Question

Solve the equations $$\frac{5}{3}(y+4)=\frac{1}{2}-y$$

Answer

**step1 Eliminate the Fractions**

To simplify the equation and remove the fractions, we find the least common multiple (LCM) of the denominators (3 and 2), which is 6. We then multiply both sides of the equation by this LCM to clear the denominators.

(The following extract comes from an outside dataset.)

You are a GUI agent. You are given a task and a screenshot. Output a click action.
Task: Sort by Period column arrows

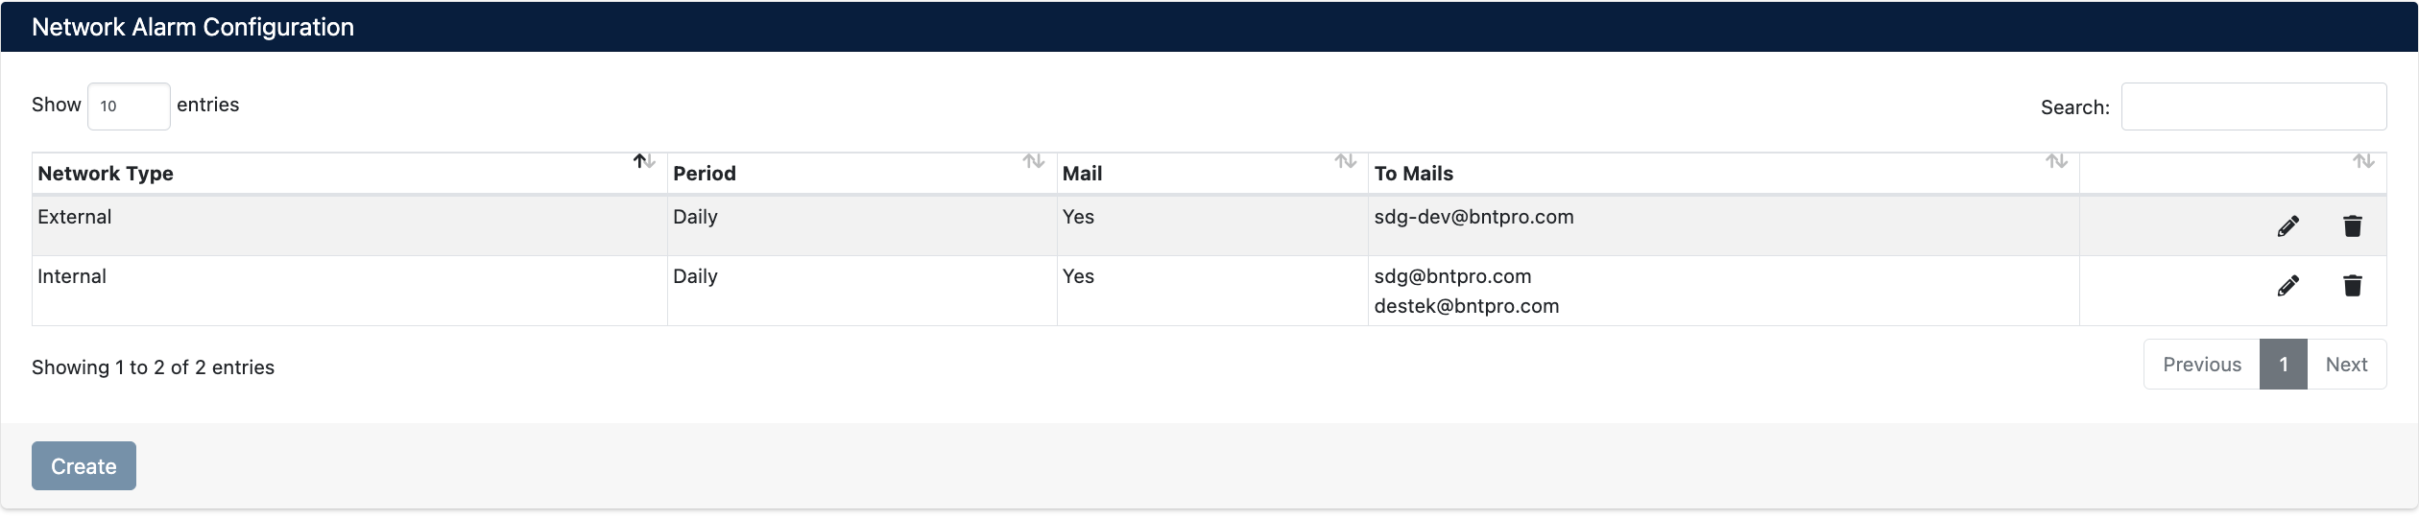1033,161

$$6 \times \frac{5}{3}(y+4) = 6 \times \left(\frac{1}{2}-y\right)$$

**step2 Distribute and Simplify**

Next, we perform the multiplication on both sides of the equation. On the left side, we simplify $$(6 \times \frac{5}{3})$$ and then distribute the result into the parentheses. On the right side, we distribute the 6 to each term inside the parentheses.

$$10(y+4) = 3 - 6y$$

$$10y + 10 \times 4 = 3 - 6y$$

$$10y + 40 = 3 - 6y$$

**step3 Gather 'y' Terms and Constant Terms**

To solve for 'y', we need to gather all terms containing 'y' on one side of the equation and all constant terms on the other side. We start by adding $$6y$$ to both sides of the equation.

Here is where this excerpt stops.